The Redditor EpicJourneyMan menceritakan akun yang sangat rinci tentang Shazaam sejak dia bekerja di toko video di tahun 1990-an. Dalam postingannya, dia menjelaskan membeli dua salinan film dan harus menonton masing-masing beberapa kali untuk memverifikasi bahwa itu rusak setelah penyewa mengeluh. Dia kemudian melanjutkan untuk menggambarkan plot film dengan sangat rinci.

Jika Shazaam tidak pernah ada, bagaimana dia memiliki memori film yang begitu detail? Ini kemungkinan besar merupakan contoh dari confabulation, atau upaya otak untuk mengisi celah memori yang hilang dengan menambahkan fakta dan pengalaman yang dibuat-buat. Tidak seperti berbohong, omongan tidak dimaksudkan untuk menipu, dan orang yang mengobrol sepenuhnya percaya bahwa detail yang 'diingat' itu nyata. Konfabulasi dikaitkan dengan beragam gangguan neurologis, termasuk stroke, cedera otak, Alzheimer, Korsakoff sindrom, epilepsi, dan skizofrenia, tetapi juga dapat terjadi pada subjek sehat (seperti yang dapat dialami oleh siapa pun yang mengingat 'Presiden Hamilton' .) membuktikan). Contoh confabulation pada orang sehat meningkat dengan usia dan diperkirakan karena perubahan terkait usia pada lobus temporal medial, termasuk hipokampus, dan korteks prefrontal. Daerah otak ini penting untuk pengkodean dan pengambilan memori, dan studi fMRI selama dekade terakhir menunjukkan bahwa penurunan fungsi di daerah ini mendasari memori palsu.

Percakapan tampaknya lebih sering terjadi dalam menghadapi berkali-kali membongkar memori; dengan kata lain, seseorang seperti EpicJourneyMan, yang secara teratur memesan video anak-anak dan menonton mereka untuk menemukan kaset yang rusak, kemungkinan besar akan mengacaukan memori tertentu dari materi tersebut.
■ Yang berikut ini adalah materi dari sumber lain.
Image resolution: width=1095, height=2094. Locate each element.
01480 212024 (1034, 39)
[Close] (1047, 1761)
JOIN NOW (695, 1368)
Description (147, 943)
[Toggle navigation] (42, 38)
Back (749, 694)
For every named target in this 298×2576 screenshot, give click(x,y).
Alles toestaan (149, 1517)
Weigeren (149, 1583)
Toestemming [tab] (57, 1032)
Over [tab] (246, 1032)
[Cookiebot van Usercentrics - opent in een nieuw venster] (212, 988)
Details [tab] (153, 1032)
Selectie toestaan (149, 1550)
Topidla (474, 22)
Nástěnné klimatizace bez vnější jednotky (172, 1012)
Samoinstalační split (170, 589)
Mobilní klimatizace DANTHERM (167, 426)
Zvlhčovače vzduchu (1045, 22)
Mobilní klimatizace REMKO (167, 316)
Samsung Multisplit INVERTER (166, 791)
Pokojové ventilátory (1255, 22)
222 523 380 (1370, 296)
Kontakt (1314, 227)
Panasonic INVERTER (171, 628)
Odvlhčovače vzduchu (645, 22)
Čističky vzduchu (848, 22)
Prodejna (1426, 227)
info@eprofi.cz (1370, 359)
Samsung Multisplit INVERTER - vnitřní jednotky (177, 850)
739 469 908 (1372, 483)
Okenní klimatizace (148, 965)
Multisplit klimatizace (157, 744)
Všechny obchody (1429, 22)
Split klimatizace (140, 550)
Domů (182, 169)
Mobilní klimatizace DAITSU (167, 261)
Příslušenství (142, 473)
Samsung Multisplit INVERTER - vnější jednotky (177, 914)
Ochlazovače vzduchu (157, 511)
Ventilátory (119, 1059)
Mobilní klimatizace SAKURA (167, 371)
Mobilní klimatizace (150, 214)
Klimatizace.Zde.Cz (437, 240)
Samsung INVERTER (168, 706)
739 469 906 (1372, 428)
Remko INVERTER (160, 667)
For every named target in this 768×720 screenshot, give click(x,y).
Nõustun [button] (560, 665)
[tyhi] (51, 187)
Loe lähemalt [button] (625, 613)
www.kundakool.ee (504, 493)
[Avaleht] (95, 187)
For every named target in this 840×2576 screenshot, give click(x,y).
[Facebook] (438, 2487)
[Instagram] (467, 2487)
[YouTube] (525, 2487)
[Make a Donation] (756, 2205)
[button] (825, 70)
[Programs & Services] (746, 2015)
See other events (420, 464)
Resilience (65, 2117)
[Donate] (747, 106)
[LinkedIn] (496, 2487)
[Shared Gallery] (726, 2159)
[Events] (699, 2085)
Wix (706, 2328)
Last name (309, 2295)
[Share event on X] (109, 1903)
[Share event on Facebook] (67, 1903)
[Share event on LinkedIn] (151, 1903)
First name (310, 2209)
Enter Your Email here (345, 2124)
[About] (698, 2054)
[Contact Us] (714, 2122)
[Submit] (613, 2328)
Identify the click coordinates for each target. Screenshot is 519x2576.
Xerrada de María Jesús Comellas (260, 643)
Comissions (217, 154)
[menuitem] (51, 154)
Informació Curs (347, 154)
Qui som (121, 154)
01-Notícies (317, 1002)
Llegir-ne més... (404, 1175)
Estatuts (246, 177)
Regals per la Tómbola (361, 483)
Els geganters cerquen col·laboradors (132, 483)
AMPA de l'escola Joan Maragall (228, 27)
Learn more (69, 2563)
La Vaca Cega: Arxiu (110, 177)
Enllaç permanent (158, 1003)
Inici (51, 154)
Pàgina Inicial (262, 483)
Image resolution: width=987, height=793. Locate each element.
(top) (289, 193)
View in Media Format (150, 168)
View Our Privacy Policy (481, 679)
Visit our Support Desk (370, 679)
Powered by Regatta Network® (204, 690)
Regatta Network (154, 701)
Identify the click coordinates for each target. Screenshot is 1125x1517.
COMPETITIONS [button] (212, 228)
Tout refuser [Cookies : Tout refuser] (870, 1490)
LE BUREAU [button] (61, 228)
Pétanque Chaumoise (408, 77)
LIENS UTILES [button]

Kekuatan ketiga yang mendorong efek Mandela adalah sugestibilitas, kecenderungan untuk memercayai apa yang orang lain anggap benar. Kapan keterangan yg salah diperkenalkan, itu benar-benar dapat membahayakan kesetiaan dari memori yang ada. Inilah tepatnya mengapa di pengadilan seorang pengacara dapat menolak 'pertanyaan terkemuka' yang menyarankan jawaban tertentu. Singkatnya, pertanyaan utama: 'Apakah Anda ingat film tahun 1990-an? Shazaam yang dibintangi Sinbad sebagai jin?’ tidak hanya menunjukkan bahwa film seperti itu benar-benar ada, tetapi bahkan dapat menyisipkan memori palsu setelah menontonnya.

Meskipun mungkin tergoda untuk percaya bahwa efek Mandela adalah bukti bahwa realitas paralel ada atau bahwa kita alam semesta adalah simulasi yang salah, seorang ilmuwan sejati harus menguji hipotesis alternatifnya dengan mencoba menyangkal dia. Mengingat fenomena kognitif yang diketahui dapat menimbulkan kenangan palsu bersama, ini sangat tidak mungkin sebagian dari kita sebenarnya berasal dari alam semesta alternatif yang melintasi garis waktu dengan hadir satu. Meskipun demikian, efek Mandela masih merupakan studi kasus yang menarik dalam keanehan ingatan manusia. Bagi mereka yang suka memikirkan cara kerja pikiran, ini mungkin merupakan contoh kebenaran yang lebih aneh daripada fiksi.

Ditulis oleh Caitlin Aamodt, yang merupakan kandidat doktor dalam ilmu saraf di University of California, Los Angeles. Minat penelitiannya meliputi epigenetika perilaku, evolusi kognitif, dan neurofarmakologi.